Could you quote the rows word for word, from the line containing "Where should I click to: Click the" down to the line containing "[x=34, y=224]"?

(Data for locating visible targets)
-----
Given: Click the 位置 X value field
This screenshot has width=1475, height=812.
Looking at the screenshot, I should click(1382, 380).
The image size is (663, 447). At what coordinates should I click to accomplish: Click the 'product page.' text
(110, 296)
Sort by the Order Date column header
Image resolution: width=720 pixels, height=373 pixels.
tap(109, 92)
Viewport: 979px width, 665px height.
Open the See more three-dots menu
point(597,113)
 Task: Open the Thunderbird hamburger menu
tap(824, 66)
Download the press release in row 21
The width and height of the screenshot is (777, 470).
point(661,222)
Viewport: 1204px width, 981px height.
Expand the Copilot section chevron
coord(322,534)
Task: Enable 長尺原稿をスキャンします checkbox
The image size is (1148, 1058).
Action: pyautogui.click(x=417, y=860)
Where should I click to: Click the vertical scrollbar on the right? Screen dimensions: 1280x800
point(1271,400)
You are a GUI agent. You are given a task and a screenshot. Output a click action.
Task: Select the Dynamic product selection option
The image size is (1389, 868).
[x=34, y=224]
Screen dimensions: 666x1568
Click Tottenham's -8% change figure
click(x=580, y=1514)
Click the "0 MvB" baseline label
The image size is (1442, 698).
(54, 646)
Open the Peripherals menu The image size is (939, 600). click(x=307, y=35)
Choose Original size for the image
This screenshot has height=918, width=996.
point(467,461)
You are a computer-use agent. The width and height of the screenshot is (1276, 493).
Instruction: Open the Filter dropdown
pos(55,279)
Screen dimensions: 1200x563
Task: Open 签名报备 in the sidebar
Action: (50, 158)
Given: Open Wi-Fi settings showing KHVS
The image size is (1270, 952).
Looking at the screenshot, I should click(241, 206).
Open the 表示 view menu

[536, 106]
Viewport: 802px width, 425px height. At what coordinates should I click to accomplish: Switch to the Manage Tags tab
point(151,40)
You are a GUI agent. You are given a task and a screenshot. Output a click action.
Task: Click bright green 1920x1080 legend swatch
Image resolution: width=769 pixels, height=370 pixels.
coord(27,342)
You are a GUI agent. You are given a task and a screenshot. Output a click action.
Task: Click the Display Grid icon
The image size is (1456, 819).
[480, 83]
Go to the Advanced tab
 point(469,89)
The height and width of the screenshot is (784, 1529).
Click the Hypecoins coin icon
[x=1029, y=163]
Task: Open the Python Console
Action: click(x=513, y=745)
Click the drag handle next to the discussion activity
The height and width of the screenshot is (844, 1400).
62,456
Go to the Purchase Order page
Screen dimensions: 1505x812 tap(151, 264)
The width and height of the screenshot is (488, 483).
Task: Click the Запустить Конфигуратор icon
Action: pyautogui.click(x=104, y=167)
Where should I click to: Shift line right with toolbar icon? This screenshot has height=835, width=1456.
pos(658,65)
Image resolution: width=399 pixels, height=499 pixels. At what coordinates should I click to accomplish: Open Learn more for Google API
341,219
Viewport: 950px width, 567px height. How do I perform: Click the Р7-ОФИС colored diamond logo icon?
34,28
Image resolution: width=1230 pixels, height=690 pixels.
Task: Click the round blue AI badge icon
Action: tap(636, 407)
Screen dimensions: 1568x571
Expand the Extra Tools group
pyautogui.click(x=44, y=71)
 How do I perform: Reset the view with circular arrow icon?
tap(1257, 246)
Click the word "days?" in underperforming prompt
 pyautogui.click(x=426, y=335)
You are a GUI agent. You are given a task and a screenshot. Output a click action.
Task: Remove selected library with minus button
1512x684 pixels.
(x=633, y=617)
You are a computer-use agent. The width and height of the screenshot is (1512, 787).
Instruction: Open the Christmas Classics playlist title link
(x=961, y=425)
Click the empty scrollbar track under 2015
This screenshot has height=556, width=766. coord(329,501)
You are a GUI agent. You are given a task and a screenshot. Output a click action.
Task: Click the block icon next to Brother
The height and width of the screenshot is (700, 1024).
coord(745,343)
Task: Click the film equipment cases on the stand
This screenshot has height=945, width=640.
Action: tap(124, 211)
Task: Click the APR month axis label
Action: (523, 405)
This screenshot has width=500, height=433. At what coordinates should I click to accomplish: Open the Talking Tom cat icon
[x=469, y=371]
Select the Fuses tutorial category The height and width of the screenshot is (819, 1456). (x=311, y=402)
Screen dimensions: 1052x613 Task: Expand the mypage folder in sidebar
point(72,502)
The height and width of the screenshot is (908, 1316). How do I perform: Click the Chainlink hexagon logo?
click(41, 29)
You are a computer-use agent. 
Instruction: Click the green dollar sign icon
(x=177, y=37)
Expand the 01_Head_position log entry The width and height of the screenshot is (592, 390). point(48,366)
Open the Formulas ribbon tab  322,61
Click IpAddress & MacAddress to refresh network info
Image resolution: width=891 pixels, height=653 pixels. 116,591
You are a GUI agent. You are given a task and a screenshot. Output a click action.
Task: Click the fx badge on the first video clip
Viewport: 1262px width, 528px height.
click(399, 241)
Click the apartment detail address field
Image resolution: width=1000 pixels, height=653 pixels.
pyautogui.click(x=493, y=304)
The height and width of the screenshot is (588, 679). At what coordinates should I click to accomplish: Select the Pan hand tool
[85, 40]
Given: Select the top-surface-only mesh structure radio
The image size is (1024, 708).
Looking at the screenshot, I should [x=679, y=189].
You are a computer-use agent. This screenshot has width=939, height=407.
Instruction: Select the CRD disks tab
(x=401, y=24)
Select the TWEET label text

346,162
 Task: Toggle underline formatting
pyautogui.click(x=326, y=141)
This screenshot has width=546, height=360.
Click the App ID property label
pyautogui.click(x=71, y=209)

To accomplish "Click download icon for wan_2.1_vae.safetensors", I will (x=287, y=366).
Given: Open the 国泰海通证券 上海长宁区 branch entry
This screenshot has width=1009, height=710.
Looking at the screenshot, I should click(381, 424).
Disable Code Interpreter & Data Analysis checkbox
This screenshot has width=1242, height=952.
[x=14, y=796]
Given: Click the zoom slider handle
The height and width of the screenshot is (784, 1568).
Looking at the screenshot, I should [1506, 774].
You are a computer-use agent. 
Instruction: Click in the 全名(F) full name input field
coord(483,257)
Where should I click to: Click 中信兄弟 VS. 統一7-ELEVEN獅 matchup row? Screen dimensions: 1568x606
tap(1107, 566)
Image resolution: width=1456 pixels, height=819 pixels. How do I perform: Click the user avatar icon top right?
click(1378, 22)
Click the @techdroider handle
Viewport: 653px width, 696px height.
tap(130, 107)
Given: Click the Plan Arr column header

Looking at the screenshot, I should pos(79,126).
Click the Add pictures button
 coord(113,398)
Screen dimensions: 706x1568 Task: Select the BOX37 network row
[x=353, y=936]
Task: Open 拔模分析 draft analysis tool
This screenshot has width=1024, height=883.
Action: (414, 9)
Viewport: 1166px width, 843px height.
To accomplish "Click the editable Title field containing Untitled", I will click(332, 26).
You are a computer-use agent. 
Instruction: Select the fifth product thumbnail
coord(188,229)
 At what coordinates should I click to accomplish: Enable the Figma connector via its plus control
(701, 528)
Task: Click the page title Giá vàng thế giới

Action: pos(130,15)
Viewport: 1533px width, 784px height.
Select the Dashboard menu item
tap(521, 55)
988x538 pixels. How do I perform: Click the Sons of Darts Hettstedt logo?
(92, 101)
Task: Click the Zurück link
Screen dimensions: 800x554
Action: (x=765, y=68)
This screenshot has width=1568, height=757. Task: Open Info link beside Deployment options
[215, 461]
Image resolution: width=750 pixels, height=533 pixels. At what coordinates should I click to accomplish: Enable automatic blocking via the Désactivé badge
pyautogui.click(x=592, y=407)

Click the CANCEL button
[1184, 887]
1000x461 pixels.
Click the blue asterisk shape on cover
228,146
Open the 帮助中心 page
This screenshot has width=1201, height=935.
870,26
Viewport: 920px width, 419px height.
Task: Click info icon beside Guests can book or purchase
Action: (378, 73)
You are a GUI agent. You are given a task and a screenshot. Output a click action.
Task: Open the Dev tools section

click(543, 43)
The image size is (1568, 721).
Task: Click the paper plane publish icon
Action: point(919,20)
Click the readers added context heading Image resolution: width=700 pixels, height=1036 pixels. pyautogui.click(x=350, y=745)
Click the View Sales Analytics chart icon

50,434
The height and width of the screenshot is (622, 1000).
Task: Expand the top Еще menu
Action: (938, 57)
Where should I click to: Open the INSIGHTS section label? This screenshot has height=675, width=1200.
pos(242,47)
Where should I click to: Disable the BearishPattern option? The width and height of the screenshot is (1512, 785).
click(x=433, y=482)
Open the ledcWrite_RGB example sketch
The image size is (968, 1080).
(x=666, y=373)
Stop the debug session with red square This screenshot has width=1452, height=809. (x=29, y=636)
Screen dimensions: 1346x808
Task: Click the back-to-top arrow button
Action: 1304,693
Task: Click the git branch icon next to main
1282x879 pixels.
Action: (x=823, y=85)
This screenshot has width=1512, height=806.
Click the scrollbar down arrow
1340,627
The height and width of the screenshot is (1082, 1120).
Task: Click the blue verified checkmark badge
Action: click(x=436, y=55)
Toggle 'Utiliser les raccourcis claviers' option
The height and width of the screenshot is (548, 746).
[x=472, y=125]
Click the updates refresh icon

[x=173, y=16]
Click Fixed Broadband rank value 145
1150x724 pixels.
-----
§ Task result
Where should I click to: Click the vertical scrollbar on the right? Screen dimensions: 1280x800
point(1271,400)
You are a GUI agent. You are given a task and a screenshot. Output a click action.
Task: Select the Dynamic product selection option
The image size is (1389, 868).
[x=34, y=224]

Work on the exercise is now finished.